Nun, da die Medienpräsenz des Archiveinsturzes nach und nach durch andere Ereignisse in den Hintergrund gerutscht ist, ist es umso wichtiger, dass weiterhin Hilfsangebote bei der Stadt Köln eingehen. Es werden noch mehrere Wochen und vermutlich Monate lang freiwillige Helfer gesucht, die im Erstversorgungszentrum tätig werden können. Sie sollten nach Möglichkeit eine fachliche Vorbildung besitzen, um beispielsweise Schäden, wie Schimmelbefall, oder Provenienzen erkennen zu können. Der Einsatz von Gruppen, wie Archivschülern aus Marburg, Potsdam oder München, ist dabei ebenso wünschenswert wie eine mehrtägige Anwesenheit im EVZ, um von gewissen Arbeitsroutinen, die sich nach kurzer Zeit einstellen, profitieren zu können.

Angebote von personeller Hilfe durch Archivmitarbeitende sollten als Einzel-, Dienststellen- oder als Abteilungsmeldung an die E-Mailadresse rwwa@koeln.ihk.de gerichtet werden, entsprechende Angebote von Restauratoren an bert.jacek@fh-koeln.de. Bei der Anmeldung wird um folgende Angaben gebeten: Name, Vorname, Dienststelle, Ort, Telefonnummer, E-Mail-Anschrift und Dauer des Einsatzes. Die Daten sollten als Excel-Tabelle gemailt werden.

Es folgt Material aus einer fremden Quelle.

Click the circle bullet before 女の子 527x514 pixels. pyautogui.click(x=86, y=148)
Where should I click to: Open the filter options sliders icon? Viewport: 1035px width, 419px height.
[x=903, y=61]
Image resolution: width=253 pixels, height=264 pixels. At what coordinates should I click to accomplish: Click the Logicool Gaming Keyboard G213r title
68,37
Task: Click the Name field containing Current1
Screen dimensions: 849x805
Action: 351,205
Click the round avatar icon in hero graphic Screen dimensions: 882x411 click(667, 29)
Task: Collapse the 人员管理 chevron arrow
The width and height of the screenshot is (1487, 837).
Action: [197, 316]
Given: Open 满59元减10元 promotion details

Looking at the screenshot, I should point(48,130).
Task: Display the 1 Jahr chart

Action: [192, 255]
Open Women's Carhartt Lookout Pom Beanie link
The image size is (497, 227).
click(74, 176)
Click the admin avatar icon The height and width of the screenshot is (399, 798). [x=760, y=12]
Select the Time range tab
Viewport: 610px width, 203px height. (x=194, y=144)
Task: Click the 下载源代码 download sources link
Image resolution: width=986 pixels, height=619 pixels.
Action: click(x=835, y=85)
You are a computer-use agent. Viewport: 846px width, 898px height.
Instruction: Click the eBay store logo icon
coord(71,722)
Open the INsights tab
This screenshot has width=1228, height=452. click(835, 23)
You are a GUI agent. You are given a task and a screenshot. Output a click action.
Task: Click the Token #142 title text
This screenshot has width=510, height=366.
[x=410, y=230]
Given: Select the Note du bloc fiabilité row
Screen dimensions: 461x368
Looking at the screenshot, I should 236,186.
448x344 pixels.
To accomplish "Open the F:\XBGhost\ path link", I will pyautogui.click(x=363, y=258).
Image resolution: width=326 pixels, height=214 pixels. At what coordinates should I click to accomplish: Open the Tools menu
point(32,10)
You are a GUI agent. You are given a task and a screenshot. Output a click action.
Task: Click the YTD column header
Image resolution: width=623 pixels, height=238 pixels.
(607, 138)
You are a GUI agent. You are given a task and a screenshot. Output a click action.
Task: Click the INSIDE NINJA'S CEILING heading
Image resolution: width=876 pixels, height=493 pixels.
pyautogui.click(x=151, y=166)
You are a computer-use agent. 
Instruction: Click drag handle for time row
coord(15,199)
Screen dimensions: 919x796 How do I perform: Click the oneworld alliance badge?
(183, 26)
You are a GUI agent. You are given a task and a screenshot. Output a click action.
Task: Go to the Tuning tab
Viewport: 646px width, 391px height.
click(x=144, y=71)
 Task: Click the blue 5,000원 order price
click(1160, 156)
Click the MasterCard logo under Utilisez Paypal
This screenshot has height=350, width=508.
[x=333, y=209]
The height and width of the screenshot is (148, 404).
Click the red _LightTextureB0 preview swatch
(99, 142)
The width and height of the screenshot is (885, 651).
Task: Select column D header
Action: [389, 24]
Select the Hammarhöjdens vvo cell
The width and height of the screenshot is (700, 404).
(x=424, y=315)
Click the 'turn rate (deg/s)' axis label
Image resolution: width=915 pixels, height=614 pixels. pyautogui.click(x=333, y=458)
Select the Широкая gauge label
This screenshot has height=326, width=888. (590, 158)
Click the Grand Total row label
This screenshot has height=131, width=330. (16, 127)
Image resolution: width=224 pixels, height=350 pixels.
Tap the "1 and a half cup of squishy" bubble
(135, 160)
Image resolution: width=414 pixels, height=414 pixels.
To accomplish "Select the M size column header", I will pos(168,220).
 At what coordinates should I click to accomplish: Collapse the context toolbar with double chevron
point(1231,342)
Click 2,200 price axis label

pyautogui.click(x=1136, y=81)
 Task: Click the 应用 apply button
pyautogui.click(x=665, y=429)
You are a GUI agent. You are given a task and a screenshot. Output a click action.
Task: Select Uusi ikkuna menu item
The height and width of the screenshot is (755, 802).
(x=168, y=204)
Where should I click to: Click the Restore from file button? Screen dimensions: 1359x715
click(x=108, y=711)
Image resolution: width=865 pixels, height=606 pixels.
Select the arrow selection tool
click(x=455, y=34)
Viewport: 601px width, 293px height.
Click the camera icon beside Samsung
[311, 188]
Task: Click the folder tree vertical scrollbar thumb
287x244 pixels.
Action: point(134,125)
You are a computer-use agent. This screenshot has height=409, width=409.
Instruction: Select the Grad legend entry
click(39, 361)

Auswärtige Helfer werden durch die Stadt Köln in einer Gemeinschaftsunterkunft untergebracht. Die Stadt organisiert auch den Transfer zum EVZ per Shuttle-Bus. Derzeit wird im EVZ von montags bis samstags in zwei Schichten gearbeitet, jeweils von 7 bis 14 Uhr und von 14 bis 21 Uhr. Der Shuttle verlässt die Unterkunft in der Boltensternstraße täglich um 6 und um 13 Uhr und macht anschließend noch zweimal Station: um 6.10 bzw. 13.10 Uhr in der Altenberger Straße direkt hinter dem Hauptbahnhof sowie um 6.20 bzw. 13.20 Uhr in der Nähe der Unglücksstelle am Waidmarkt an der Ecke Hohe Pforte/Mühlenbach. Der kostenlose Transfer dauert rund 25 Minuten; zehn Minuten nach Schichtende steht der Shuttle-Bus wieder für die Rückfahrt in die City bereit.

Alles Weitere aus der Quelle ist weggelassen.